** begin Entries shown **

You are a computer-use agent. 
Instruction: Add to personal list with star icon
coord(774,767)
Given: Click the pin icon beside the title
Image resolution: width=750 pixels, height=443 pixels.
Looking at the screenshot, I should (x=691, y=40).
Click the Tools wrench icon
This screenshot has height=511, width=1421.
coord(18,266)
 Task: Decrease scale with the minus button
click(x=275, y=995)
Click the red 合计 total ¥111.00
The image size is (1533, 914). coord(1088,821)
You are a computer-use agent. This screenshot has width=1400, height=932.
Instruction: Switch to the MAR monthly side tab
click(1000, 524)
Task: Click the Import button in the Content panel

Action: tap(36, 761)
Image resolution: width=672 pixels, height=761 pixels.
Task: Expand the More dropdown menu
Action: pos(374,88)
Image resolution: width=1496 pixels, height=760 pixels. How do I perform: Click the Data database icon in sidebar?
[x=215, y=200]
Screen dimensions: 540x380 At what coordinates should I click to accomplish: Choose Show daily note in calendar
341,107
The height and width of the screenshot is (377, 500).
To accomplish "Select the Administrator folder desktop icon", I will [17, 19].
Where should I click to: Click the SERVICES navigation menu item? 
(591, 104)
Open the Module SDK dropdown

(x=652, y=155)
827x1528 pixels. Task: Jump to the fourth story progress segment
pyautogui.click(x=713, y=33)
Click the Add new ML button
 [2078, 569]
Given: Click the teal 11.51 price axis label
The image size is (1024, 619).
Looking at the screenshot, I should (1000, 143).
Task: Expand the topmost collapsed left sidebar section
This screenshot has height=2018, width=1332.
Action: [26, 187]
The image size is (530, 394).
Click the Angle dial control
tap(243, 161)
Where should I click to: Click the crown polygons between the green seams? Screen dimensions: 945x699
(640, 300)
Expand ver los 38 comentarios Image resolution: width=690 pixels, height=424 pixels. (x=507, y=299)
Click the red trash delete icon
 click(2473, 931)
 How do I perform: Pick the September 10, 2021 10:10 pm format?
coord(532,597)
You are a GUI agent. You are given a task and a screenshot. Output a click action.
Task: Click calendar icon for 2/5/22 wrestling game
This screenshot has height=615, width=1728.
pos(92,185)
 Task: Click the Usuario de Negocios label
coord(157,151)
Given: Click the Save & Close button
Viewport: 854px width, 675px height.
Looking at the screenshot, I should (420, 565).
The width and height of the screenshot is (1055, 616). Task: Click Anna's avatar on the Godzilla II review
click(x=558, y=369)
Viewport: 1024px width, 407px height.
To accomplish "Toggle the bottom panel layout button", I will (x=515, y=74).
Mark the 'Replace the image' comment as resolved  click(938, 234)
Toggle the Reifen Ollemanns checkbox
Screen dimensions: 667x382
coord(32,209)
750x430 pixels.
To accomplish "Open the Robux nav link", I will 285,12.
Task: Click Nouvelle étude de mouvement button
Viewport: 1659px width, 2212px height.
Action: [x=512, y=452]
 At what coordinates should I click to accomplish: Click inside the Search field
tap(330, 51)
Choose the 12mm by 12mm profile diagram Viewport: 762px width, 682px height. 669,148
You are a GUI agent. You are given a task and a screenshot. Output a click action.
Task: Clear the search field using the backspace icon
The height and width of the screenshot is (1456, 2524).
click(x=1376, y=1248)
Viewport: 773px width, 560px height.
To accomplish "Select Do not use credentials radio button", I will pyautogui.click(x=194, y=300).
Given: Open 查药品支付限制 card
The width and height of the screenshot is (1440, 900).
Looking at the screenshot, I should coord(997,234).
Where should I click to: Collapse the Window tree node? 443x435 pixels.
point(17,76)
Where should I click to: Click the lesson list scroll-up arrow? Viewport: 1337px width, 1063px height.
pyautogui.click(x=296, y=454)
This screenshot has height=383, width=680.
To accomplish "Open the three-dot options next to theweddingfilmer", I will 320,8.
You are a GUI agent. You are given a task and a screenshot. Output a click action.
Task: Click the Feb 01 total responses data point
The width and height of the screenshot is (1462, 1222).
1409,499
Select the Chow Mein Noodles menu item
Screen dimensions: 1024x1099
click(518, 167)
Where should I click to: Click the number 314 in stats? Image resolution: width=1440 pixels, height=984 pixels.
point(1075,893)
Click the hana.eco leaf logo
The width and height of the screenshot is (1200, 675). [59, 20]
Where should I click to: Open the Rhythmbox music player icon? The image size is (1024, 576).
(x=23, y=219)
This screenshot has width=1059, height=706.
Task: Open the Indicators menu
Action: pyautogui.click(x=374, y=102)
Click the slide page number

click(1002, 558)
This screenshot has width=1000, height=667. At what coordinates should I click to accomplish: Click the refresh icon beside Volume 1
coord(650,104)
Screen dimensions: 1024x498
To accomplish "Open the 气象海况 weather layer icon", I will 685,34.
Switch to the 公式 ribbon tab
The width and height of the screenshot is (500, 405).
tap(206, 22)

** end Entries shown **

◆ **Problem**:
Show every line in the rows above that contains the string "computer". Case counts.

◆ **Finished task**:
You are a computer-use agent. 
You are a computer-use agent. This screenshot has width=1400, height=932.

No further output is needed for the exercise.